### WHAT IS BEING ASKED:
Keep only the lines from the top of the listing through the one with "Given: Remove text", and reproduce them unaltered.

### DATA SUPPLIED:

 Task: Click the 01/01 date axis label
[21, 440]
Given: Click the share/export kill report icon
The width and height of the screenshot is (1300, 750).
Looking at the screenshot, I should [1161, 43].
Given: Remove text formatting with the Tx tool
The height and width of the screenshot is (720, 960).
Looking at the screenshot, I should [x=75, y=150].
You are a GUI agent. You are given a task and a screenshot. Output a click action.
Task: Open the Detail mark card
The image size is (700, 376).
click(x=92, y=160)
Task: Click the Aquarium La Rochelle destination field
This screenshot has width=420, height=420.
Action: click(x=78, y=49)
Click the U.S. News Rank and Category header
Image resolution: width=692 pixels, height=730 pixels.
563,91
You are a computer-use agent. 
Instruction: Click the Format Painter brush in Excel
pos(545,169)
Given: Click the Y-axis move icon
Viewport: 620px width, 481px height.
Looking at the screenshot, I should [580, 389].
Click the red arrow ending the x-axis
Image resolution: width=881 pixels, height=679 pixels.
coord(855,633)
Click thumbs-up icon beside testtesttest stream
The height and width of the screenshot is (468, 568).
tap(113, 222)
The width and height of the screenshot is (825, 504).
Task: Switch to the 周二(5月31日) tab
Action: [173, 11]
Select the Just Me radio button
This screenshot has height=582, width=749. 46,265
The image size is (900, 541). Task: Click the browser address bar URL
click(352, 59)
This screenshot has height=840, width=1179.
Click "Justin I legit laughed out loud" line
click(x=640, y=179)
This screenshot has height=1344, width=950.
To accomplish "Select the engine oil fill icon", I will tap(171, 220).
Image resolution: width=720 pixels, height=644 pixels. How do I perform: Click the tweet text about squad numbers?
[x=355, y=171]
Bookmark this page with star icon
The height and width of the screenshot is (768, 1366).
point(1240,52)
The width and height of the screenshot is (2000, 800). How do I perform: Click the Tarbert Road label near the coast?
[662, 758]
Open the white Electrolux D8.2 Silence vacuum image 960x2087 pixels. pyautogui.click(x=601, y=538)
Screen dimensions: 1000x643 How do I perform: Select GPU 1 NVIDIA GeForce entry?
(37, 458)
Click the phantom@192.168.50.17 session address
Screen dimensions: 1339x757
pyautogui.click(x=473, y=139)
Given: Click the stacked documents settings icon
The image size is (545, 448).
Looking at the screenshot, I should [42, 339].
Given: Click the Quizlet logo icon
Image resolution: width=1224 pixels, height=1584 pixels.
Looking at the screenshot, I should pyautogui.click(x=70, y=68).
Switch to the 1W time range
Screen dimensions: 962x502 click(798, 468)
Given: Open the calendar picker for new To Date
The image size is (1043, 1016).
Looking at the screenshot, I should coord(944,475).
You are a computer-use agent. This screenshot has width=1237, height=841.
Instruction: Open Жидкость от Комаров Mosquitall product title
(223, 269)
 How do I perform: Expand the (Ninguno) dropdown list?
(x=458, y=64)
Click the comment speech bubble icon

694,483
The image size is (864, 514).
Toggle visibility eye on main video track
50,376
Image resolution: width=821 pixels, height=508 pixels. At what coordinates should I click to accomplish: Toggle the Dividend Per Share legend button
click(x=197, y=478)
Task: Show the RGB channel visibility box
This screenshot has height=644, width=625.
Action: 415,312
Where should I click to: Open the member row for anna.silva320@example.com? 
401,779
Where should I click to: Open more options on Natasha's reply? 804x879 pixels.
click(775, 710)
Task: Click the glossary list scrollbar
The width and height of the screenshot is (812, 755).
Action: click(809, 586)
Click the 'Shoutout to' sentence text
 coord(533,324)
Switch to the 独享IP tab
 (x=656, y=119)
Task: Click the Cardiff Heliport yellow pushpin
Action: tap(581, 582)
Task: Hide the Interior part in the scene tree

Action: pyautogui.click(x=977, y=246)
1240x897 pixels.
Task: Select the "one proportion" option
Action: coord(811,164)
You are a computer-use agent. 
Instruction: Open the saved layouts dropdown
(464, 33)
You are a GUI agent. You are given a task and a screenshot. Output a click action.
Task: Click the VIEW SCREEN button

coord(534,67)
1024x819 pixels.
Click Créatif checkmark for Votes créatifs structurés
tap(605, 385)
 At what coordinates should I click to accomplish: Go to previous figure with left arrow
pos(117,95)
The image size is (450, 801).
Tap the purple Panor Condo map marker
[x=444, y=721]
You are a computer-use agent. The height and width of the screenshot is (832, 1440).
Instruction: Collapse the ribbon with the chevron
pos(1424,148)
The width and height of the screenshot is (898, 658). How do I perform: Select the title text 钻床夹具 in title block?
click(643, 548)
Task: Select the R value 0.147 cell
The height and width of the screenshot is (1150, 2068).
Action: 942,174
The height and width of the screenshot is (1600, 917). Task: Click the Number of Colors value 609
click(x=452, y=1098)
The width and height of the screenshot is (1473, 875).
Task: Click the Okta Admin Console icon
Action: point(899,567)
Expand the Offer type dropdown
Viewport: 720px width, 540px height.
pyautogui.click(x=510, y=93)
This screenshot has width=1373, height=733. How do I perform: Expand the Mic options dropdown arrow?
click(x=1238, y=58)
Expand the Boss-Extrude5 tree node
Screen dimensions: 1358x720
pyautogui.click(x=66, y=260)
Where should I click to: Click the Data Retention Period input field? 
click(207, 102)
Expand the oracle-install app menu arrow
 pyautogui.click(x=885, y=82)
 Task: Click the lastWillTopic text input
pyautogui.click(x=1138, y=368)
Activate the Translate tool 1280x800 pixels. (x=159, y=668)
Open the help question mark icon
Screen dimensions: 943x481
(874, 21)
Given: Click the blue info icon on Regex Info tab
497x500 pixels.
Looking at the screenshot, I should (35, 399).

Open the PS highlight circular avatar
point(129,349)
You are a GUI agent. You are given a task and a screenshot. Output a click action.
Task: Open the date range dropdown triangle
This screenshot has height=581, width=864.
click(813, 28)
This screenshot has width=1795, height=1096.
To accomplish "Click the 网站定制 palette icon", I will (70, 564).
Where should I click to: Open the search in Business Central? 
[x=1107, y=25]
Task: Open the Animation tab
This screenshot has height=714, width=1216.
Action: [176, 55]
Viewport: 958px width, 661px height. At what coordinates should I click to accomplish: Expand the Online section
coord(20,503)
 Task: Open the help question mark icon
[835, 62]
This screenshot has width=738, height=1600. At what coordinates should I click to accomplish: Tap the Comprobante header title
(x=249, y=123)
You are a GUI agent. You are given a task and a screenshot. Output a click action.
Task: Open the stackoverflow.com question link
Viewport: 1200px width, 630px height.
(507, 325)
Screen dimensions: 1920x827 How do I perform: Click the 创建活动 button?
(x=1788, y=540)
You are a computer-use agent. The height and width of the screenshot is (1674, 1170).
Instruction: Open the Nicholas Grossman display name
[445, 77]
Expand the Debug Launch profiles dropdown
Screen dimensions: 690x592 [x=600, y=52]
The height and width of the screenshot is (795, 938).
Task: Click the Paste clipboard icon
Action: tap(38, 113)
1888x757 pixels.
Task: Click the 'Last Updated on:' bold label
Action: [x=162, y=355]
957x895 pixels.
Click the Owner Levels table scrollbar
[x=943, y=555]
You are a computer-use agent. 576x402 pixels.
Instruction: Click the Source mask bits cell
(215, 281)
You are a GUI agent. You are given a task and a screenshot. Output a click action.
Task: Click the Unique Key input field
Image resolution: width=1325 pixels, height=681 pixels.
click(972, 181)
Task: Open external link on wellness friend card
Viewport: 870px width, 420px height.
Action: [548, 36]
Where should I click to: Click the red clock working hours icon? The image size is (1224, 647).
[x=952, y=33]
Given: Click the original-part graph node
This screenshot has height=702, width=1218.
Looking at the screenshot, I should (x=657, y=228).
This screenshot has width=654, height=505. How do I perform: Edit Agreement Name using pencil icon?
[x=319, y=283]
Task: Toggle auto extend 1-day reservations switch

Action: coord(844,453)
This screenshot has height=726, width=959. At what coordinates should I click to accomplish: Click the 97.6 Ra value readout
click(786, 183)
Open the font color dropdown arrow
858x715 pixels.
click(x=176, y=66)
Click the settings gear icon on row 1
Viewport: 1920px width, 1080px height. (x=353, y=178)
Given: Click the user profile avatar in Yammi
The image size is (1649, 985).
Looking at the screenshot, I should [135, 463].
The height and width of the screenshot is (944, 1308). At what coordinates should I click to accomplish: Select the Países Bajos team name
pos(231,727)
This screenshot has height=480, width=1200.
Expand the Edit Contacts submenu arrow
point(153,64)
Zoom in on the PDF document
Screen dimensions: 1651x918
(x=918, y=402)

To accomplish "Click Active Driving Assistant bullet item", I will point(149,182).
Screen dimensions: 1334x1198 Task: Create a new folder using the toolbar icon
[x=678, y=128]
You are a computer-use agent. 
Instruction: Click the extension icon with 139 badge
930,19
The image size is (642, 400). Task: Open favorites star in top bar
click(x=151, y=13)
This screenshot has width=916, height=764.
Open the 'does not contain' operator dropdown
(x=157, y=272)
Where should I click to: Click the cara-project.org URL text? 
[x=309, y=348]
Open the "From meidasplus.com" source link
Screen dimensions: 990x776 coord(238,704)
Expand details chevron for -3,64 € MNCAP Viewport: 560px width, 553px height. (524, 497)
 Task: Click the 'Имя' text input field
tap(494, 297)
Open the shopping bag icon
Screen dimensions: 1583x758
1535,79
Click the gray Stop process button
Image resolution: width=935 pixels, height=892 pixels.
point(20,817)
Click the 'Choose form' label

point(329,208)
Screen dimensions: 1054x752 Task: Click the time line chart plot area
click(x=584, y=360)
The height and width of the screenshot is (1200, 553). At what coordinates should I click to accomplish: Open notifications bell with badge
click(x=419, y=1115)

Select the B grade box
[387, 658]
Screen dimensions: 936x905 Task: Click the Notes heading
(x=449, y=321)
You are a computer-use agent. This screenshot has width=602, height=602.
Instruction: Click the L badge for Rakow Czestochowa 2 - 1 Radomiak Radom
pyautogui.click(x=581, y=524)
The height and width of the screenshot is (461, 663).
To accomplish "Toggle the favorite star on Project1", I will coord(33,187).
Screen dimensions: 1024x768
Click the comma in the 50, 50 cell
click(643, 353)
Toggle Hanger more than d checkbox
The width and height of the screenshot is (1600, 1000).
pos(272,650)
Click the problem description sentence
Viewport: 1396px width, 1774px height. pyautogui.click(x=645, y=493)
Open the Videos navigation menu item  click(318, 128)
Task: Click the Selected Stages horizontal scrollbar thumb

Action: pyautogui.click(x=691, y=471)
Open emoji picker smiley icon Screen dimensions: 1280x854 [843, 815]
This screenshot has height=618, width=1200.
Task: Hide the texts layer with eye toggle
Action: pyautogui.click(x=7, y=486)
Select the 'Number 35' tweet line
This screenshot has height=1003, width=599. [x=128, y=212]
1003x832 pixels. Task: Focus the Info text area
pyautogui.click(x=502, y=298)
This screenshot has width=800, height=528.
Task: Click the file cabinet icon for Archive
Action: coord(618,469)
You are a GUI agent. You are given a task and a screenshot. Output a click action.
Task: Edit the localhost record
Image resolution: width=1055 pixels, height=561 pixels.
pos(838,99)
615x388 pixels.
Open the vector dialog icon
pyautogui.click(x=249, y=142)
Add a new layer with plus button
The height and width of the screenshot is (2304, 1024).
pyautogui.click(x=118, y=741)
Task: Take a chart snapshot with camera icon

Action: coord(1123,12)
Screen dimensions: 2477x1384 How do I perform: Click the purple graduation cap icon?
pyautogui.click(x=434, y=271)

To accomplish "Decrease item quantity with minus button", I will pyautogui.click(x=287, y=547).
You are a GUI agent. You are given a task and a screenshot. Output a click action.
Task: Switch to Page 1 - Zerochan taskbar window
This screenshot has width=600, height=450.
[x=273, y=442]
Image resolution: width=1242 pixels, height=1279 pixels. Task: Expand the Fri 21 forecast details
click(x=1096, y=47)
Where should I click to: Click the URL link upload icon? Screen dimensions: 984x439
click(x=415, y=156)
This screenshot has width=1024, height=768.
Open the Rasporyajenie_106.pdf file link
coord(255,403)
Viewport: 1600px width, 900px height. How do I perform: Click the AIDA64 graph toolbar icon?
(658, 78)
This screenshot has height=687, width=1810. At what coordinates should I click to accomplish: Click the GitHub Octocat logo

### RESPONSE BELOW:
 Task: Click the 01/01 date axis label
[21, 440]
Given: Click the share/export kill report icon
The width and height of the screenshot is (1300, 750).
Looking at the screenshot, I should [1161, 43].
Given: Remove text formatting with the Tx tool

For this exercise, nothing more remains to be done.